In response to this precise act of the Magisterium of the Roman Pontiff, explicitly addressed to the entire Catholic Church, all members of the faithful are required to give their assent to the teaching stated therein. To this end, the Congregation for the Doctrine of the Faith, with the approval of the Holy Father, has given an official Reply on the nature of this assent; it is a matter of full definitive assent, that is to say, irrevocable, to a doctrine taught infallibly by the Church. In fact, as the Reply explains, the definitive nature of this assent derives from the truth of the doctrine itself, since, founded on the written Word of God, and constantly held and applied in the Tradition of the Church, it has been set forth infallibly by the ordinary universal Magisterium (cf. Lumen Gentium, 25). Thus, the Reply specifies that this doctrine belongs to the deposit of the faith of the Church. It should be emphasized that the definitive and infallible nature of this teaching of the Church did not arise with the publication of the Letter Ordinatio Sacerdotalis. In the Letter, as the Reply of the Congregation for the Doctrine of the Faith also explains, the Roman Pontiff, having taken account of present circumstances, has confirmed the same teaching by a formal declaration, giving expression once again to quod semper, quod ubique et quod ab omnibus tenendum est, utpote ad fidei depositum pertinens. In this case, an act of the ordinary Papal Magisterium, in itself not infallible, witnesses to the infallibility of the teaching of a doctrine already possessed by the Church.

Finally, there have been some commentaries on the Letter Ordinatio Sacerdotalis which have suggested that the document constitutes an additional and inopportune obstacle on the already difficult path of ecumenism. In this regard, it should not be forgotten that according to both the letter and the spirit of the Second Vatican Council (cf. Unitatis Redintegratio, 11), the authentic ecumenical task, to which the Catholic Church is unequivocally and permanently committed, requires complete sincerity and clarity in the presentation of one’s own faith. Furthermore, it should be noted that the doctrine reaffirmed by the Letter Ordinatio Sacerdotalis cannot but fther the pursuit of full communion with the Orthodox Churches which, in fidelity to Tradition, have maintained and continue to maintain the same teaching.
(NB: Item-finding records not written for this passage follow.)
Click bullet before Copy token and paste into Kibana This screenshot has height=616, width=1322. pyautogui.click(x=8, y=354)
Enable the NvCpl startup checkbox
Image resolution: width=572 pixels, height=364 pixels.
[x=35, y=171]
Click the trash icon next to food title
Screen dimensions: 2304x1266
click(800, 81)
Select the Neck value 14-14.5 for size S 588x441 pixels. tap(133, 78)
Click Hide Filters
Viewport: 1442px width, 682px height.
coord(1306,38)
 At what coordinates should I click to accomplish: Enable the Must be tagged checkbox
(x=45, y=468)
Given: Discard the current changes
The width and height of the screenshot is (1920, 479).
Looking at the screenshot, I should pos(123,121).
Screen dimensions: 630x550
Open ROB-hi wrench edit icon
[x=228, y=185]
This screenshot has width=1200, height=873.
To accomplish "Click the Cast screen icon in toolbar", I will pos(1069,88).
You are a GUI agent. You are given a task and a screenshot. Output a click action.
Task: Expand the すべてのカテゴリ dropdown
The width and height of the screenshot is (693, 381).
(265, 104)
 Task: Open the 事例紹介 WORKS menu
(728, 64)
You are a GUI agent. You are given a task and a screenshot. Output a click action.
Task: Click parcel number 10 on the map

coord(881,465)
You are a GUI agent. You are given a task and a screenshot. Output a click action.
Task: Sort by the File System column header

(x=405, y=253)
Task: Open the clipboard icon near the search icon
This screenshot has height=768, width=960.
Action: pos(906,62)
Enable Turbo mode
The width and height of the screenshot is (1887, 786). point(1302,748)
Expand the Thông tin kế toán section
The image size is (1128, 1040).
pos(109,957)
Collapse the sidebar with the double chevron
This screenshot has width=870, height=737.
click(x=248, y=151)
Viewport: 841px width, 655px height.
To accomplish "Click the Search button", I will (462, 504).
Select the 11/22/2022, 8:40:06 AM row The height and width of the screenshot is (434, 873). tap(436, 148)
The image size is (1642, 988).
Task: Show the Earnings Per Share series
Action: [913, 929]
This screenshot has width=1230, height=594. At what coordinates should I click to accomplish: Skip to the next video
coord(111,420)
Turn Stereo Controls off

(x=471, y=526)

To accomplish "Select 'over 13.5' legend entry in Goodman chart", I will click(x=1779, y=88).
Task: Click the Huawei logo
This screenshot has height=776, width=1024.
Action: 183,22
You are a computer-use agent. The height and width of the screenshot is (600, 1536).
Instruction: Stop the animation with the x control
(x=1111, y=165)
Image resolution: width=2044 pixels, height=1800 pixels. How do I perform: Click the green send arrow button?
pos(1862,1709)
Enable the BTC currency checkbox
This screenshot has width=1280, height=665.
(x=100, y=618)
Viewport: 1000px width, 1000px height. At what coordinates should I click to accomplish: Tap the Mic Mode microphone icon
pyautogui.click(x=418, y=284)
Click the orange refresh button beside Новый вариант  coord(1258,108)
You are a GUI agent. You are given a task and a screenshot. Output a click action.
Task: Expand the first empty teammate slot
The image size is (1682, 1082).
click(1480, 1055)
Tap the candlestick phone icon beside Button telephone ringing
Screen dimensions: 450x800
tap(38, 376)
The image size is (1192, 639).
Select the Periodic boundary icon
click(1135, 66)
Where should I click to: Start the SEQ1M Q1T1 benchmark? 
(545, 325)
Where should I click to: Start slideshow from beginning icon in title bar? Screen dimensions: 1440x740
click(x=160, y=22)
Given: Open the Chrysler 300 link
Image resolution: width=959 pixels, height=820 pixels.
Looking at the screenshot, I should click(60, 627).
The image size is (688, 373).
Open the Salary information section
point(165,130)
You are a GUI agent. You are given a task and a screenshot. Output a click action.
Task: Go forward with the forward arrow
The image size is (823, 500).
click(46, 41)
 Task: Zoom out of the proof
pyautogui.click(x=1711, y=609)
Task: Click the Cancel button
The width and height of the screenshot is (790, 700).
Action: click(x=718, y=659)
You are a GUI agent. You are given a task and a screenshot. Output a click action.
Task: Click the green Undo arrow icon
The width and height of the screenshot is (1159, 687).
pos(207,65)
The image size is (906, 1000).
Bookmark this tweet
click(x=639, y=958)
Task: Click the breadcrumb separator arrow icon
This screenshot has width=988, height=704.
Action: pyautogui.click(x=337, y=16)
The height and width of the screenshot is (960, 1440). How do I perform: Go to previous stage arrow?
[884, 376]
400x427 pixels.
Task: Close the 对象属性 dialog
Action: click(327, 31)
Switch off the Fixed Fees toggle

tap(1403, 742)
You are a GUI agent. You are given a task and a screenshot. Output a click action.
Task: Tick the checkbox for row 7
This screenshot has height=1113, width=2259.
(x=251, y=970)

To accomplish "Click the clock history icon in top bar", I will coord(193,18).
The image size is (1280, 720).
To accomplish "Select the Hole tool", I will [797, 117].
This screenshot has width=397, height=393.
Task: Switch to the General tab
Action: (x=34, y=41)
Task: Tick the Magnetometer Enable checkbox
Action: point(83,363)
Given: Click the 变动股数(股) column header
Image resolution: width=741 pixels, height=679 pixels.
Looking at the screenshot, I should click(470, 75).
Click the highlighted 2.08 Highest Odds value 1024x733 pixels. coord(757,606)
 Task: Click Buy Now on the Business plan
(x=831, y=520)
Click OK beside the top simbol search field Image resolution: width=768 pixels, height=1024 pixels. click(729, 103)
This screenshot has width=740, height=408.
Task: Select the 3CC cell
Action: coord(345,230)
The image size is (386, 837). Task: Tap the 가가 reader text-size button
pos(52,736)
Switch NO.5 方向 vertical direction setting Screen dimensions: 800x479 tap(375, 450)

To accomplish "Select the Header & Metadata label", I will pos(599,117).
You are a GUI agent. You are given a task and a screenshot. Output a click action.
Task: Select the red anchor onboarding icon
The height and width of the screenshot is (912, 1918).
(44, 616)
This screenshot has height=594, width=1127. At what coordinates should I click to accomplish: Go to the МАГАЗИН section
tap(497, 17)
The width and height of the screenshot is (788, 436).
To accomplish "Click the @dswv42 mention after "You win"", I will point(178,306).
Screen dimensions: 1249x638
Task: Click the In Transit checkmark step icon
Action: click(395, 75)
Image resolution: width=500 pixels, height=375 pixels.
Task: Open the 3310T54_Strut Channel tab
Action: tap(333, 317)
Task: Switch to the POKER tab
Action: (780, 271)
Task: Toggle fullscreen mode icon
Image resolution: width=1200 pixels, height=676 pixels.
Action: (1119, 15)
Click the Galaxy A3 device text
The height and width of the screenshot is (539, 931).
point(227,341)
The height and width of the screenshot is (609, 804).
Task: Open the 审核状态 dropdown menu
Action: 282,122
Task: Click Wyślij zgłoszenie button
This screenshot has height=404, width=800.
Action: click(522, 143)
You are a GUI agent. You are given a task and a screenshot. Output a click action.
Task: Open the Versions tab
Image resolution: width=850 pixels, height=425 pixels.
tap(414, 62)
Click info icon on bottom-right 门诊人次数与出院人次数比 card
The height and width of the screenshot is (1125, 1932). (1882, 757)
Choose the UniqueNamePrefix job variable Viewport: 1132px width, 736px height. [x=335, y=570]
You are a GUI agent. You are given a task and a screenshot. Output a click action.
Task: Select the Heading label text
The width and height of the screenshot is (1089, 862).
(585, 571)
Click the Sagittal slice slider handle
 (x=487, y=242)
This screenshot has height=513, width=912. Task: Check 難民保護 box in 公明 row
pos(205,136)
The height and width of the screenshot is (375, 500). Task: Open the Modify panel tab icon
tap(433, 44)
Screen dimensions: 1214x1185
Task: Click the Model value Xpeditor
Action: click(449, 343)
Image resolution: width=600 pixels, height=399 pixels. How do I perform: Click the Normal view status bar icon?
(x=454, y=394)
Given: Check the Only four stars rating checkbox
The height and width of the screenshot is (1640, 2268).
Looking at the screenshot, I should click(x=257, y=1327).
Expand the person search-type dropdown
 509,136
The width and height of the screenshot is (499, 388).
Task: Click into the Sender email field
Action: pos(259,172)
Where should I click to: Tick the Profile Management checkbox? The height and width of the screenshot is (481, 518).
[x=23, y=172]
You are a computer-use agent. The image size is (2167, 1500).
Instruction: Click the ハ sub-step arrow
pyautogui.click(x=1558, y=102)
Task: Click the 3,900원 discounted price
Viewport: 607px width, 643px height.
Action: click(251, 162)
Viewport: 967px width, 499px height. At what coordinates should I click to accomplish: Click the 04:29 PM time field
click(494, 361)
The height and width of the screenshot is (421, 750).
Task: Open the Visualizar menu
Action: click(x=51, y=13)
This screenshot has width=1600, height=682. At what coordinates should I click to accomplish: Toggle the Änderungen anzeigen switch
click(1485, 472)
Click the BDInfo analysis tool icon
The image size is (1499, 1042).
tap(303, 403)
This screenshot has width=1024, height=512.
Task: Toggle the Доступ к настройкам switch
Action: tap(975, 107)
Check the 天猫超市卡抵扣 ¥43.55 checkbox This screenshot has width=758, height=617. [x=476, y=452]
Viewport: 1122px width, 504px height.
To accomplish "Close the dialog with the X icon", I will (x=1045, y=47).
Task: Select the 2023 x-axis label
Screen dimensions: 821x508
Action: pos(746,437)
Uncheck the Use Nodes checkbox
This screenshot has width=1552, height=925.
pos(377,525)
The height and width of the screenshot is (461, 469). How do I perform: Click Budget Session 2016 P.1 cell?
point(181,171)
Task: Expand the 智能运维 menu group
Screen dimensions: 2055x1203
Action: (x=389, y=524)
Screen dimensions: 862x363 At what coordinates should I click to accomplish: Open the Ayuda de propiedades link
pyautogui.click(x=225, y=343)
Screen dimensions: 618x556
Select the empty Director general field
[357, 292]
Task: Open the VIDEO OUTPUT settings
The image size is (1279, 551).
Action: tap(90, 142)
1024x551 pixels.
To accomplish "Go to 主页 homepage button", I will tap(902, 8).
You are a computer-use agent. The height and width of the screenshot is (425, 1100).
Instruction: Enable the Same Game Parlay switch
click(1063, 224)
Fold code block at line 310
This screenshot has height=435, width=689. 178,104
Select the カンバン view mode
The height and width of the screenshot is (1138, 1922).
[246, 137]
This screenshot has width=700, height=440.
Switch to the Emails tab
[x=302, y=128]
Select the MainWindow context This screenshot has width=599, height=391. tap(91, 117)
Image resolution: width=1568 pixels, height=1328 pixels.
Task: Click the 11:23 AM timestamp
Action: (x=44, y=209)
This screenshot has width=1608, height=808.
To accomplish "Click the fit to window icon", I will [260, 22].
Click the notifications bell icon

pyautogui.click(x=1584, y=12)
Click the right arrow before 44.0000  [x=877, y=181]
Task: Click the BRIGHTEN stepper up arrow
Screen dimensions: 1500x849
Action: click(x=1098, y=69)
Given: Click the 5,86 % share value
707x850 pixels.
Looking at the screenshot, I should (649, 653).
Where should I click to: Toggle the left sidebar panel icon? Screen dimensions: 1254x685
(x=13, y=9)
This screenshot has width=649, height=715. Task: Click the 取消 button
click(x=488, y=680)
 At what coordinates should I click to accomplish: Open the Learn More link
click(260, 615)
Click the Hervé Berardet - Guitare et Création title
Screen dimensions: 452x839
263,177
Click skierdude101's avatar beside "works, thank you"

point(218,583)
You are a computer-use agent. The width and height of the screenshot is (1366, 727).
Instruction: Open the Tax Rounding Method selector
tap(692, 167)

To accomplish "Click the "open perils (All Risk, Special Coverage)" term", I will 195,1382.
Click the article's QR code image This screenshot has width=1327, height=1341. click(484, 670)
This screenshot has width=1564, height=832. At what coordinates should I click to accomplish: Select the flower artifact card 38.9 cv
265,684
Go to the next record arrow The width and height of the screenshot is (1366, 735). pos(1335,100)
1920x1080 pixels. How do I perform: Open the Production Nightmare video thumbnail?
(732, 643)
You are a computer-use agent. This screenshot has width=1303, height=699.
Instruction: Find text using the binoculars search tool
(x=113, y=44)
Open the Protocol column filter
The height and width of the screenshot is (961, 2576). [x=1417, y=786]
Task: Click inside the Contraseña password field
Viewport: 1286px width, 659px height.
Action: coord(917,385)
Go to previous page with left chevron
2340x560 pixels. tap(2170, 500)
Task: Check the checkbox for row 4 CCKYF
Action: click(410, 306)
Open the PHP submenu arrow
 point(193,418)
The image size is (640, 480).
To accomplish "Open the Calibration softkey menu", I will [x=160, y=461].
The singular originality of the Church and of the priestly ministry within the Church requires a precise clarity of criteria. Concretely, one must never lose sight of the fact that the Church does not find the source of her faith and her constitutive structure in the principles of the social order of any historical period. While attentive to the world in which she lives and for whose salvation she labours, the Church is conscious of being the bearer of a higher fidelity to which she is bound. It is a question of a radical faithfulness to the Word of God which she has received from Christ who established her to last until the end of the ages. This Word of God, in proclaiming the essential value and eternal destiny of every person, reveals the ultimate foundation of the dignity of every human being, of every woman and of every man.